Part of the reason the undereducated lost so many jobs is that with their limited skills they were employed in substantial portion in the construction and housing markets — another obvious conclusion. Those jobs have not bounced back because home values continue to fall, mortgage barriers are high and foreclosures continue at a rapid pace. These jobs are not just down. They will not return soon, if they ever do, to the same level as during the housing boom.
The final major conclusion of the report is that the job erosion among the undereducated began before the recession. This makes sense. As people left college over the past several decades and employers had a choice between the educated and those who were not, they took the educated people.

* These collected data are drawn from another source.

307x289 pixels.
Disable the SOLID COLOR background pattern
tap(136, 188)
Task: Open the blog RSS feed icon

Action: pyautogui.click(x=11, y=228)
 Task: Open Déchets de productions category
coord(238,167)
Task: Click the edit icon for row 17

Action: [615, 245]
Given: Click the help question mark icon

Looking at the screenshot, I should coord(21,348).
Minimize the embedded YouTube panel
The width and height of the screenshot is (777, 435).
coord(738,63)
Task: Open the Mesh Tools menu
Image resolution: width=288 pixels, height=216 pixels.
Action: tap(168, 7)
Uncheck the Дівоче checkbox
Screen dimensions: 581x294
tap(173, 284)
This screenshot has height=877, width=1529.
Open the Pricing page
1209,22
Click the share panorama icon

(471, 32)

What the report is much less aggressive in explaining is that just because college graduates can get jobs does not mean that they can get good ones. Getting a job does not mean getting a high wage. The fear that the current generation of young people will not do as well as their parents who are aged in their fifties and sixties persists, probably because it is almost certainly true. Productivity gains in most industries continue to allow companies to hire more temporary workers. And workers who have permanent positions tend to get benefits worse then they received just a few years ago. They also labor harder for less money. It is an employer’s market.
America’s current generation of people in their twenties with good educations are not a lost generation economically. They are just a financially crippled one. For people with relatively poor educations, the lost generation label may apply. But, no one should be shocked by that. People go to college to get good jobs. And those educated people are getting jobs. They are just not as good as the graduates expected.